Novas tecnologias, concorrência e judicialização contribuem para aumento das despesas assistenciais
Por Lenir Camimura
As despesas assistenciais das operadoras ligadas à Federação Nacional de Saúde Suplementar (FenaSaúde) variaram 20,5% no primeiro semestre de 2014, em relação ao mesmo período em 2013, passando de R$ 16,4 bilhões para R$ 19,8 bilhões. O levantamento foi realizado com base nas demonstrações contábeis que as empresas enviam à Agência Nacional de Saúde Suplementar (ANS). As receitas com mensalidades das associadas à Federação cresceram em ritmo inferior ao das despesas assistenciais. No mesmo período, receitas aumentaram em 17,2%, somando, no primeiro semestre de 2014, R$ 23,8 bilhões.

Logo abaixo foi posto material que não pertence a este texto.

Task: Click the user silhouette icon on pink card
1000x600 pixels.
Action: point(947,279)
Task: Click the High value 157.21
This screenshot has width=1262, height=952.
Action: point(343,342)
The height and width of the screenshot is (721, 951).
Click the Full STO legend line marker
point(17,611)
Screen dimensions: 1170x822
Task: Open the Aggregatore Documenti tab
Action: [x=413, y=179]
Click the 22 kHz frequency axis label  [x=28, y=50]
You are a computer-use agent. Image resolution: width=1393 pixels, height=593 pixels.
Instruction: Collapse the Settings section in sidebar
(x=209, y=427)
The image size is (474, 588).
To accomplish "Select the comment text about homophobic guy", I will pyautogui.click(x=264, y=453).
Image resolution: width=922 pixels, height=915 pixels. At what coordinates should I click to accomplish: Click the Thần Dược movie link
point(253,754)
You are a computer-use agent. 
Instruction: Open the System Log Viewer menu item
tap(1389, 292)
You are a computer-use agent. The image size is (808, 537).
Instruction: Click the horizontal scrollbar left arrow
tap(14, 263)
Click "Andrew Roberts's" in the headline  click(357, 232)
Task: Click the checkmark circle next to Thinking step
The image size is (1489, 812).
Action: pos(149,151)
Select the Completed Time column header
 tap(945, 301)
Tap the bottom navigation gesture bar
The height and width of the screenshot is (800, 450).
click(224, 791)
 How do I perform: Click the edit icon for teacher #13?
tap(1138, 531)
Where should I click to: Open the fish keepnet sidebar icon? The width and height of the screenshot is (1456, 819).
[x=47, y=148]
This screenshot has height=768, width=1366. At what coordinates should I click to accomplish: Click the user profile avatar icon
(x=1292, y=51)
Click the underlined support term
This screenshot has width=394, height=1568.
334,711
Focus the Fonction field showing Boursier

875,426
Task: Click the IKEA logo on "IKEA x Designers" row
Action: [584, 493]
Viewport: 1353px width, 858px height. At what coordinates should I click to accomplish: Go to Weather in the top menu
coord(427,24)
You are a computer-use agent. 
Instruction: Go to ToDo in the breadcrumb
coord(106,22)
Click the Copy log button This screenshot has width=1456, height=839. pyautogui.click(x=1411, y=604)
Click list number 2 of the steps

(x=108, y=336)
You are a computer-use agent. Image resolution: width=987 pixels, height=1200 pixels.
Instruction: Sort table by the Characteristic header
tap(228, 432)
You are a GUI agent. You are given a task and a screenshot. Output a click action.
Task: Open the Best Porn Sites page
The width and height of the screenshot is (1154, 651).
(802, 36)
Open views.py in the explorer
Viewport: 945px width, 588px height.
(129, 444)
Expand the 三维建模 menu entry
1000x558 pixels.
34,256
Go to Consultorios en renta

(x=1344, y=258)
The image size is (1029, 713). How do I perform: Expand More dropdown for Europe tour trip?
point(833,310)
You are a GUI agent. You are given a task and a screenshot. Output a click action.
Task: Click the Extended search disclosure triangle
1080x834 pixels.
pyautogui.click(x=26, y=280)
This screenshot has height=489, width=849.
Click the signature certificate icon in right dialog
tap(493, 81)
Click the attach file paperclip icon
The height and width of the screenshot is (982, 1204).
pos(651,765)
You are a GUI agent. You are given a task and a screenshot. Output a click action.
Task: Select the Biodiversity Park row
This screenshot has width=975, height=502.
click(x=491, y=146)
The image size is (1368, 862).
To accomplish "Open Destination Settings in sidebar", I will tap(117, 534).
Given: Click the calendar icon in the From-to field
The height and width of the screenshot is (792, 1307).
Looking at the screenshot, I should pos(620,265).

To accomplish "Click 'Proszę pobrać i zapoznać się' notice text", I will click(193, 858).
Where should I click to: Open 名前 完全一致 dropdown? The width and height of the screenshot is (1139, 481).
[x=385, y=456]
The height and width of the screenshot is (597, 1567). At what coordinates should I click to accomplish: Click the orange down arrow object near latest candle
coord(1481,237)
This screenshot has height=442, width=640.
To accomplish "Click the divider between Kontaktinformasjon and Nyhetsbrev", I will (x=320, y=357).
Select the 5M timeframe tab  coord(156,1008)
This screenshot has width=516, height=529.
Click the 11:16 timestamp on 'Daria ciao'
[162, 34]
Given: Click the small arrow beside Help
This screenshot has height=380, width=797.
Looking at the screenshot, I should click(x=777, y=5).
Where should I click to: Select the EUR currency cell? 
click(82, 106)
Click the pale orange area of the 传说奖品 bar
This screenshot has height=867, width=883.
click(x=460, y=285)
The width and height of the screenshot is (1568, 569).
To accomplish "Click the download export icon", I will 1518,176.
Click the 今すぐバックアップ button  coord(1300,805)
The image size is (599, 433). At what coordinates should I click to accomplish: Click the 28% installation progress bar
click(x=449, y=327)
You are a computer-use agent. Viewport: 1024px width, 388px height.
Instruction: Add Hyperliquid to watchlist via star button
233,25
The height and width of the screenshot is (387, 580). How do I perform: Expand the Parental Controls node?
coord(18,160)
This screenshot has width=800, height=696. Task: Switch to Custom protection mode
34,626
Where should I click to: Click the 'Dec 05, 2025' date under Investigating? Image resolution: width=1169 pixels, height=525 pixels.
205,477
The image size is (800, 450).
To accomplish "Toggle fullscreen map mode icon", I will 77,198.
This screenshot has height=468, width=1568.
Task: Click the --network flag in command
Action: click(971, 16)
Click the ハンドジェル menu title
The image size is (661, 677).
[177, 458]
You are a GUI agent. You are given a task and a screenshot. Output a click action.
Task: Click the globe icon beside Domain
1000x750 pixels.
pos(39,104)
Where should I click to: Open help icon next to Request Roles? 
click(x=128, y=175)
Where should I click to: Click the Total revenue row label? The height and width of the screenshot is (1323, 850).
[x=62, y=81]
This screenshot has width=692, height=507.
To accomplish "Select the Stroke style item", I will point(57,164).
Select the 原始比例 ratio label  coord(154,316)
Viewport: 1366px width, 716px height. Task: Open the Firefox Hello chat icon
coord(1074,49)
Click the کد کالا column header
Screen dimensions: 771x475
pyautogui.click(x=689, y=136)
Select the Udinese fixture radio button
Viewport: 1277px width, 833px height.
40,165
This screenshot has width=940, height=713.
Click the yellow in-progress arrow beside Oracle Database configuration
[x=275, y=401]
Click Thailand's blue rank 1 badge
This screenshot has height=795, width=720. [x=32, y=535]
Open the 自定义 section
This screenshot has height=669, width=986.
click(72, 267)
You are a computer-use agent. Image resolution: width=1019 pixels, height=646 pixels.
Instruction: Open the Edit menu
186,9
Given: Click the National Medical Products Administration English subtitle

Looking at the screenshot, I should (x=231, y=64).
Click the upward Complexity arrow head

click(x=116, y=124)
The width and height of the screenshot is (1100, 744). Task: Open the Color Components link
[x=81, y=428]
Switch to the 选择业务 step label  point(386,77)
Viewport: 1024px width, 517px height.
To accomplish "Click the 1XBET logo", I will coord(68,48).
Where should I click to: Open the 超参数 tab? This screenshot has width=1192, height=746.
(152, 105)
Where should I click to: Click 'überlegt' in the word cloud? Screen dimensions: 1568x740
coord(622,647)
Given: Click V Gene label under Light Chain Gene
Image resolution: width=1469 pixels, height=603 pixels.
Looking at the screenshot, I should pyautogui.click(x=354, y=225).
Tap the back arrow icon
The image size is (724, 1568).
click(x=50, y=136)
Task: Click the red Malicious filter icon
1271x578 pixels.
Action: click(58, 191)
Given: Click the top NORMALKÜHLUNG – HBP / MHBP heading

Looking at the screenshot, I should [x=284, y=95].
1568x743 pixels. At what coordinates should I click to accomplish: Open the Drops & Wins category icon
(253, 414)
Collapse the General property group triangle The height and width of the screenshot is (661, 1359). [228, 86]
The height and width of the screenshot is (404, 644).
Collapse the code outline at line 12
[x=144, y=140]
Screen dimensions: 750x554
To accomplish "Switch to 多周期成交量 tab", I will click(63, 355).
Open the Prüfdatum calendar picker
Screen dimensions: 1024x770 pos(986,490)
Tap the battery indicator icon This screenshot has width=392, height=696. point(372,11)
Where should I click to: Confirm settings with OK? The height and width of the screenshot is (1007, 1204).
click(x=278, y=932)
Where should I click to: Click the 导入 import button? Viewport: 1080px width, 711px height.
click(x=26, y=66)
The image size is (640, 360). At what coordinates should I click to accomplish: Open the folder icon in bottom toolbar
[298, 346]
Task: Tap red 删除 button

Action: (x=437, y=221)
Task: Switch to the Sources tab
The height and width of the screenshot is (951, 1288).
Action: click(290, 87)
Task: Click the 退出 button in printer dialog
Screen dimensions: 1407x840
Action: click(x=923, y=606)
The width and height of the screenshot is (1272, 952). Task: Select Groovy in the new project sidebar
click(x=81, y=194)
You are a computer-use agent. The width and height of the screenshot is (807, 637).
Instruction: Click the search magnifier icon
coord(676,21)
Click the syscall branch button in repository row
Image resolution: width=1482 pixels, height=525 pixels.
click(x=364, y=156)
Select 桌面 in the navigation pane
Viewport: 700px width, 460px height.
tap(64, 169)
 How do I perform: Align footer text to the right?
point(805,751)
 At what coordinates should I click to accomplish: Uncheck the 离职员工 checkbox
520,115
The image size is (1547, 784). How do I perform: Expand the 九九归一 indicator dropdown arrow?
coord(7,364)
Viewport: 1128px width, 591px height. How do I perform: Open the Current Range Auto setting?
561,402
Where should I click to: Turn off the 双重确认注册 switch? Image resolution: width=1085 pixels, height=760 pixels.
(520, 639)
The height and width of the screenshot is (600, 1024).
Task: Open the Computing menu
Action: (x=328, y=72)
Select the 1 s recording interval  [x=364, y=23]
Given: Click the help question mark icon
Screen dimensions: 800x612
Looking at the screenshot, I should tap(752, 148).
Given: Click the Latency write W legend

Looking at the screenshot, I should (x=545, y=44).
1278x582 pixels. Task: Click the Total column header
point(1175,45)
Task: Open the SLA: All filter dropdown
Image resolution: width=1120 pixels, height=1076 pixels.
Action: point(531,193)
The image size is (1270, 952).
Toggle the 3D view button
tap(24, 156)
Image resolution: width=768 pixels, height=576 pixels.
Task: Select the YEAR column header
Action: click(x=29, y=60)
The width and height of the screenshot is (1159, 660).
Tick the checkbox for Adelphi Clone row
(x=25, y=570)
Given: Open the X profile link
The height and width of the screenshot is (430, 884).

De acordo com o gerente-geral da FenaSaúde, Sandro Leal, três questões se destacam para o aumento das despesas: a adoção de novas tecnologias, a concorrência de mercado imperfeita e a judicialização.
Em entrevista ao P&P – Saúde Suplementar, Sandro Leal disse que, dentro da evolução de despesas há algumas hipóteses, como o aumento de preços e o aumento de quantidade. “Se olhar o que está motivando o crescimento de quantidade, entendemos que é a incorporação de novas tecnologias. A tecnologia como fator de incremento de custo da Saúde é uma tendência mundial. Há outros fatores que também aumentam o custo, como expectativa de vida e preços de insumo, mas as novas tecnologias na área da Saúde pesam por serem aditivas e não substitutivas, o que agrega custos ao sistema”.
Ele explicou que as novas tecnologias são boas se significam qualidade de vida e de assistência, mas ressaltou que nem sempre isso é verdadeiro. “O que defendemos, na questão da tecnologia é que se faça uma avaliação do ponto de vista do custo x benefício, custo x efetividade, para ver se o que está sendo acrescido, em termos de valores, se reflete realmente em qualidade de vida e de assistência. Essa é que é a grande questão. E não incluir tecnologia apenas pela novidade que ela representa”.
A atualização do rol de procedimentos da ANS, segundo Sandro Leal, também é um fator que influencia a adesão das novas tecnologias e impacta no custo das empresas. “Defendemos que para introduzir uma tecnologia ou um novo procedimento no rol seja feita uma análise prévia, inclusive estatística e epidemiológica, para ver o impacto nos custos e nas mensalidades. O foco aqui não pode ser o custo da empresa. Mas o questionamento também deve voltar-se para a sociedade: ela está disposta e tem recurso para incorrer nesse novo aumento de custo e de procedimento que, se por um lado traz ganhos, por outro agrega custo? É o seguinte, se eu agrego uma nova tecnologia, estou deixando de agregar outros. Nesse sentido, é preciso pensar se a adoção dessa nova tecnologia ou procedimento atende a coletividade. Nada contra uma nova medicação que venha tratar de um problema de saúde. Mas, e os outros? Então, se o recurso é escasso – a economia da saúde ensina isso – tenho que dar o melhor uso do ponto de vista da comunidade beneficiária”.
Sandro destacou, ainda, o orçamento destinado às órteses, próteses e medicamentos (OPMEs). “Este é um mercado [das OPMEs] onde se vê claramente a ausência de competição firme. Se criasse um sistema competitivo no setor, teríamos duas informações: preço e qualidade. A partir disso seria possível escolher melhor. Como o mercado é imperfeito, a informação não circula livremente. Então você muitas vezes desconhece o preço dessas órteses e próteses e desconhece um substituto. Essa informação seria fundamental para auxiliar no processo de escolha do médico, das fontes pagadoras e até mesmo do usuário. Quando ele se defrontar com um cardápio de opções que ele possa escolher e tenha todas as informações relevantes, o próprio consumidor pode ajudar no processo de fiscalização e de transparência desse mercado. Da maneira que está, há um poder de mercado que é fruto das distorções”.
Quanto à judicialização, a FenaSaúde defende que a busca por direitos extra-contrato e extra-rol tem o efeito de incentivar outras pessoas a também buscar direitos por esse caminho, mas este também é um fator agregador de custo e que fragiliza a figura do contrato como instrumento jurídico. “O Judiciário não vê o problema da assistência, do equilíbrio de contrato, da confiança no instrumento jurídico e acaba gerando insegurança ao mercado. Quando se dá direitos a uns em detrimento de outros, atinge-se a toda a coletividade que, ao longo do tempo, terá de pagar mais para honrar aquele contrato. O objetivo é reverter essa tendência”.
Fonte: Política & Poder/MBA Gestão Saúde, em 24.09.2014.